## RECORDS FOR PROCESSING
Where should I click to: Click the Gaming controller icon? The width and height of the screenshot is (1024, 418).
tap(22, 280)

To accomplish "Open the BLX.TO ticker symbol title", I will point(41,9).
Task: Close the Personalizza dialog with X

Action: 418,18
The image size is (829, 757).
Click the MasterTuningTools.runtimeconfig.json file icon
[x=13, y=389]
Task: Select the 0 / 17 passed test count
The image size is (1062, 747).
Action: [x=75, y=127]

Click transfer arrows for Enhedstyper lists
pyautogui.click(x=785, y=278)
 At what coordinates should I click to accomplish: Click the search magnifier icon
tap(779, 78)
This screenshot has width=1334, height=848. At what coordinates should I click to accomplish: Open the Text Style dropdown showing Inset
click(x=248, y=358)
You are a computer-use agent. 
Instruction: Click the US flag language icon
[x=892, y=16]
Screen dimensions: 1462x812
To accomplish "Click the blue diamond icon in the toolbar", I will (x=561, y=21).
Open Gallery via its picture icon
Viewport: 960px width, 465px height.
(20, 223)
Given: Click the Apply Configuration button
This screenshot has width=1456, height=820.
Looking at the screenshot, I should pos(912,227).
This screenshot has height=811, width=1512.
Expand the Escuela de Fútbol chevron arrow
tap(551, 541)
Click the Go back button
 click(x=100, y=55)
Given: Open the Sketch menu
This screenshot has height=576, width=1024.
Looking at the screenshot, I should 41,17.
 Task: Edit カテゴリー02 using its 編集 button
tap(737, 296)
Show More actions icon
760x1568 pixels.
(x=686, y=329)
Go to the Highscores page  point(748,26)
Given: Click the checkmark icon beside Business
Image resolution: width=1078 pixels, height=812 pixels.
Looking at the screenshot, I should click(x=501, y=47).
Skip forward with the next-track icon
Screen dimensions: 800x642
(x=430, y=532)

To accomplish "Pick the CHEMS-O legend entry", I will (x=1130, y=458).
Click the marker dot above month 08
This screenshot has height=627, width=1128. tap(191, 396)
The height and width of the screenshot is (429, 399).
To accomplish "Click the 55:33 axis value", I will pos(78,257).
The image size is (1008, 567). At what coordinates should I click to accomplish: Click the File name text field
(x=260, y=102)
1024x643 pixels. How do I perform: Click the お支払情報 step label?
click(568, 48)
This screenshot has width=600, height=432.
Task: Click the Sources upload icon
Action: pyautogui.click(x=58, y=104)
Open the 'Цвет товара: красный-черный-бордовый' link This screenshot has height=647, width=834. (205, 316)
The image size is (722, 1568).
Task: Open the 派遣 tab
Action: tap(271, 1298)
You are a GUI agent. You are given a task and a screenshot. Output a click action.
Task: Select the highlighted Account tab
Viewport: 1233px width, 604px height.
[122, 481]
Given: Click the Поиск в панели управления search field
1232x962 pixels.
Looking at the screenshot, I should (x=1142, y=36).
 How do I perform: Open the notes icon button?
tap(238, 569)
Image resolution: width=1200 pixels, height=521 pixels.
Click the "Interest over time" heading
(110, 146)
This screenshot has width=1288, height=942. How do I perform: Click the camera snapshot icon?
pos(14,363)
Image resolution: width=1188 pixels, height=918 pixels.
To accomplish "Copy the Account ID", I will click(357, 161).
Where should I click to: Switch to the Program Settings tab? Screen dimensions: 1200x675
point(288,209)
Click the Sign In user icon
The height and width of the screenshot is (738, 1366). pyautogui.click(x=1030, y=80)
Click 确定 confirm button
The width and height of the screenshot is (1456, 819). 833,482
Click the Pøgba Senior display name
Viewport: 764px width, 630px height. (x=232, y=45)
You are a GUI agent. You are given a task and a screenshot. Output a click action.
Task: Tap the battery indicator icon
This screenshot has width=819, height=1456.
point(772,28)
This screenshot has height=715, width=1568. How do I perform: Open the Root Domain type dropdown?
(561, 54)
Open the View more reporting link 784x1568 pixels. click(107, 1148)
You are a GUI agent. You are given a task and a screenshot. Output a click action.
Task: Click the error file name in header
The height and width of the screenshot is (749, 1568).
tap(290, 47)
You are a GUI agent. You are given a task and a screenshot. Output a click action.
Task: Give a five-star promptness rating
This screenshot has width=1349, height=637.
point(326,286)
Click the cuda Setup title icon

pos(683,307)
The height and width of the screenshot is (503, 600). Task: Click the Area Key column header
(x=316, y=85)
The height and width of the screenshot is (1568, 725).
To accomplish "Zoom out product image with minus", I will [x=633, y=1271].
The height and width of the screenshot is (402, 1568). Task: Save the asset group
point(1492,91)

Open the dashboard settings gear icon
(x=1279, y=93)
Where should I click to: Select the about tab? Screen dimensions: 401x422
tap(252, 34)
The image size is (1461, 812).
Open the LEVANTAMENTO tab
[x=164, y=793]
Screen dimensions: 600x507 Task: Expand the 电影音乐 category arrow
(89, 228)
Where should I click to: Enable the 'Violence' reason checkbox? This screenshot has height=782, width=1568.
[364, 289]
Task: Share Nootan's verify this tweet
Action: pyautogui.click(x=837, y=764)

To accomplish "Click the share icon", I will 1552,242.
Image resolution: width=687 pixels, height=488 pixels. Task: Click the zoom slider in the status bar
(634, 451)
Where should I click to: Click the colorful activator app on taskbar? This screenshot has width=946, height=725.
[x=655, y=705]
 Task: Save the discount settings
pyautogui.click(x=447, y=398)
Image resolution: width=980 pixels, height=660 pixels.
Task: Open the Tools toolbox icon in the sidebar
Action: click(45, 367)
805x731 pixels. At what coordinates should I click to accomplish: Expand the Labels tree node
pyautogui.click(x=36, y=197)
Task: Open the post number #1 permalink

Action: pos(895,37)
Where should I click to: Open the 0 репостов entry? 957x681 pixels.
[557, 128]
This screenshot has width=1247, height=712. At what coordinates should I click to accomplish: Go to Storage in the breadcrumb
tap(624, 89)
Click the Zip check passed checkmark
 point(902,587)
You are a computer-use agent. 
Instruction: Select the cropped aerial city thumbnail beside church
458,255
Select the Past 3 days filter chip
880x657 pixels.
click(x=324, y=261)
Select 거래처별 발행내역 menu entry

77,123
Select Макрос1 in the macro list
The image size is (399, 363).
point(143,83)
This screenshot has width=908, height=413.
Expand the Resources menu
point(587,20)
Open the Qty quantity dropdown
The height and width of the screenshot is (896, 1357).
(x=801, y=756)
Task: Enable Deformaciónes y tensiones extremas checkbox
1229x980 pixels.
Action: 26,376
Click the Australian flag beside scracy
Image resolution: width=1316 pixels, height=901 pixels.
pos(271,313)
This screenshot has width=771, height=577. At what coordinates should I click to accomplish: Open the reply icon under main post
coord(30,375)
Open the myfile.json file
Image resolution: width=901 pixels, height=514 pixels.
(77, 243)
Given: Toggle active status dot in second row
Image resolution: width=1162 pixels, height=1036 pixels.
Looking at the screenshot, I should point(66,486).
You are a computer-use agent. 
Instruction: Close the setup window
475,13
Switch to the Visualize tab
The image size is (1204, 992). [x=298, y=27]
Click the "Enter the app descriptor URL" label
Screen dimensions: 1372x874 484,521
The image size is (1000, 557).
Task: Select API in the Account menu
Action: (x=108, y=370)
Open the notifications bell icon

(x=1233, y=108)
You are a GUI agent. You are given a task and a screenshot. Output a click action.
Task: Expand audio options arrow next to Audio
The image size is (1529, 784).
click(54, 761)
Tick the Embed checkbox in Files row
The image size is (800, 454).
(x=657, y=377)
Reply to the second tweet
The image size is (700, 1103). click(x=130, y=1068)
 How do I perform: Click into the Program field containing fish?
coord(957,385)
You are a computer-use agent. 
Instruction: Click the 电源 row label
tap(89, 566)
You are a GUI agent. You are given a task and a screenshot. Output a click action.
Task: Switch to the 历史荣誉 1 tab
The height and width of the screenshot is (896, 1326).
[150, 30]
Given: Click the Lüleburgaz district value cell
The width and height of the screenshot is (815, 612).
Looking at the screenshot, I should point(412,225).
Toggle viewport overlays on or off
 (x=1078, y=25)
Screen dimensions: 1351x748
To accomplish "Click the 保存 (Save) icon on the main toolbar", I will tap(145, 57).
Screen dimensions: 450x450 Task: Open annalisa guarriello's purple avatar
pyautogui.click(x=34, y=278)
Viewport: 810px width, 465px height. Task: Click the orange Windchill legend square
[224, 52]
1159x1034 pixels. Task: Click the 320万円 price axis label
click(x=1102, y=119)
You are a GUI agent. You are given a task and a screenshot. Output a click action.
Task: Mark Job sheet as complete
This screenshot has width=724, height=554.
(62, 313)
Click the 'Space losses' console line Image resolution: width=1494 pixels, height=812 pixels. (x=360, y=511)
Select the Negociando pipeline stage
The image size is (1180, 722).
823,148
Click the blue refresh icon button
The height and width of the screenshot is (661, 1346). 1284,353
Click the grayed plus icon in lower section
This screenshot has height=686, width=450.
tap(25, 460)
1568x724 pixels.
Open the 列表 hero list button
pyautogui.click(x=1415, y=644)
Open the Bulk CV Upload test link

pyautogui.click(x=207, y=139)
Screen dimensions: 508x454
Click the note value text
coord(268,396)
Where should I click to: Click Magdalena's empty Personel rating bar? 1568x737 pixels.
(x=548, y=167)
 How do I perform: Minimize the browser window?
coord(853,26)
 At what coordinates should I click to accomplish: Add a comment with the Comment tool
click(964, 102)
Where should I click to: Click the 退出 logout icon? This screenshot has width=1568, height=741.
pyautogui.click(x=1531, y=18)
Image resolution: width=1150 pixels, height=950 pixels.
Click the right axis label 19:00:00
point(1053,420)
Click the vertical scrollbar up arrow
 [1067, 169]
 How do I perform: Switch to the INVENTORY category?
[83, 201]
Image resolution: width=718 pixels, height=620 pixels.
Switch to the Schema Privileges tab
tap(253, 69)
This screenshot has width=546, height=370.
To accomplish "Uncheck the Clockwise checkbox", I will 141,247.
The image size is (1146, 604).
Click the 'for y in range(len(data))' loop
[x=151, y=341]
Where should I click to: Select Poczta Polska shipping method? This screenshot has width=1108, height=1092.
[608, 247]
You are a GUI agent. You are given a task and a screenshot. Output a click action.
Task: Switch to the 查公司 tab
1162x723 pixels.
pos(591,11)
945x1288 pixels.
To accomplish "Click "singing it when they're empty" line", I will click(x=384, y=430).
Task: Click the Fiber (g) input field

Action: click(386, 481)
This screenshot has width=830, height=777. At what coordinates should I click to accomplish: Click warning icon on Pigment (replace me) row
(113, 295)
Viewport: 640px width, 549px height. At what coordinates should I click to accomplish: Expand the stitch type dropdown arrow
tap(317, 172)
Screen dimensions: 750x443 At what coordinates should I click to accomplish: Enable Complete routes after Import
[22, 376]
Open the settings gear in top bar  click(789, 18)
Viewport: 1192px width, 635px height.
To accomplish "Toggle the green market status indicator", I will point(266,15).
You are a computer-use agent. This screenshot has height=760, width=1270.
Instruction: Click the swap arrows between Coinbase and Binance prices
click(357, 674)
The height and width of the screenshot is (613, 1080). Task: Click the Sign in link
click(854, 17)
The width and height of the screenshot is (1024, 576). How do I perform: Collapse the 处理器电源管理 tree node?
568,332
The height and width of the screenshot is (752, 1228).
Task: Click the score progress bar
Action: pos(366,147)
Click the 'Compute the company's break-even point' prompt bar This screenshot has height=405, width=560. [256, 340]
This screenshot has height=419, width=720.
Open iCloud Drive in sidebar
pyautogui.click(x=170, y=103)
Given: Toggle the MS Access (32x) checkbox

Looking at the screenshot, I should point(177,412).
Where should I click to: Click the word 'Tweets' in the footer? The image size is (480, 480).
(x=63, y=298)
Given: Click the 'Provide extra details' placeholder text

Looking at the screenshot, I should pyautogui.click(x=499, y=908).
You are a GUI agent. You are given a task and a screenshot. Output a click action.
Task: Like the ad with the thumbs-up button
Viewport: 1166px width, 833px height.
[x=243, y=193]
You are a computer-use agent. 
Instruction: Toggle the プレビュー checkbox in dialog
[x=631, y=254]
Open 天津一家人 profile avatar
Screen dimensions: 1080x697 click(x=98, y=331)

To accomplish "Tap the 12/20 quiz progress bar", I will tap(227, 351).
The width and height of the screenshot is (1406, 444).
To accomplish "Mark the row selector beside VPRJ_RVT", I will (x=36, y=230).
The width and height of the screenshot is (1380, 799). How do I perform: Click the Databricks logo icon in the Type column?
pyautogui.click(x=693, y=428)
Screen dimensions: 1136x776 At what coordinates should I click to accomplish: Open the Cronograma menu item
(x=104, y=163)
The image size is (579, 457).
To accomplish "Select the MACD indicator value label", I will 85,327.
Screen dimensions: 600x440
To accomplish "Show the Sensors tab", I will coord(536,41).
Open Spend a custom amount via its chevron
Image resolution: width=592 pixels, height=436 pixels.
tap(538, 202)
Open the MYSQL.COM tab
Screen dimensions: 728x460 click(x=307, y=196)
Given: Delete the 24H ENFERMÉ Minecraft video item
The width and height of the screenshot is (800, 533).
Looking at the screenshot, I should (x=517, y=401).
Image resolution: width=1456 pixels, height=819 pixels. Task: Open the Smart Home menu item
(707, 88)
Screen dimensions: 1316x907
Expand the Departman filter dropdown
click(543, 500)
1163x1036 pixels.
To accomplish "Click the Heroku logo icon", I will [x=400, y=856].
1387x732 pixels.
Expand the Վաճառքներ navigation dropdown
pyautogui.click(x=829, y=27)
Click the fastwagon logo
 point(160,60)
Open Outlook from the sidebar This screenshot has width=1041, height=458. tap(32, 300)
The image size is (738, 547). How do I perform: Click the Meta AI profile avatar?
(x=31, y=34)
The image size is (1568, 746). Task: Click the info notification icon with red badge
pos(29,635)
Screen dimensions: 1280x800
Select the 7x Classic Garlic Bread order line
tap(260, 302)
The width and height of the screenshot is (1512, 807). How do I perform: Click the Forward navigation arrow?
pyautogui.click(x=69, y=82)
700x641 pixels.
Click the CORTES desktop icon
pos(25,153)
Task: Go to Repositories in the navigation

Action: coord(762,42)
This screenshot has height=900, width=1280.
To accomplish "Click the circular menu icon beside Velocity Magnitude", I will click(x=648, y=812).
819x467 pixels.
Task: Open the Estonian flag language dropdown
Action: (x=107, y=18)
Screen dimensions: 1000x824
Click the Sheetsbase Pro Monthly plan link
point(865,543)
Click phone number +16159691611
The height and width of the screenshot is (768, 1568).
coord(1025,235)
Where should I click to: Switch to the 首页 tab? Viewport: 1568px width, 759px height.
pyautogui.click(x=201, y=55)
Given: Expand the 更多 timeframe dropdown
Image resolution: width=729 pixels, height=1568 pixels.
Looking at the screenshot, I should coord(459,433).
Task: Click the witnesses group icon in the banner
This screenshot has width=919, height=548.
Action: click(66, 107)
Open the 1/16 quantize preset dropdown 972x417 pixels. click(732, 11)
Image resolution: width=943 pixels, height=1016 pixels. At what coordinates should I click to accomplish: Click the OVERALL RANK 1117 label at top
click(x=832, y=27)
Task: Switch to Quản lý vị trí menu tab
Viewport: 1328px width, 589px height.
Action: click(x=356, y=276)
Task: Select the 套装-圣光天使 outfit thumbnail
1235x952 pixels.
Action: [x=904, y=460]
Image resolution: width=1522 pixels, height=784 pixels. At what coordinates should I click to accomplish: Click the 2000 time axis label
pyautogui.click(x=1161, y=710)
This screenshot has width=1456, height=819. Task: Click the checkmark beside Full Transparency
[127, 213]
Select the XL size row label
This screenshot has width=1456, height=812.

## EXERCISE AIM
Your reply should hold all the lines from the listing above in which "indicator" appears.

## FINISHED EXERCISE
Task: Tap the battery indicator icon
To accomplish "Toggle the green market status indicator", I will point(266,15).
To accomplish "Select the MACD indicator value label", I will 85,327.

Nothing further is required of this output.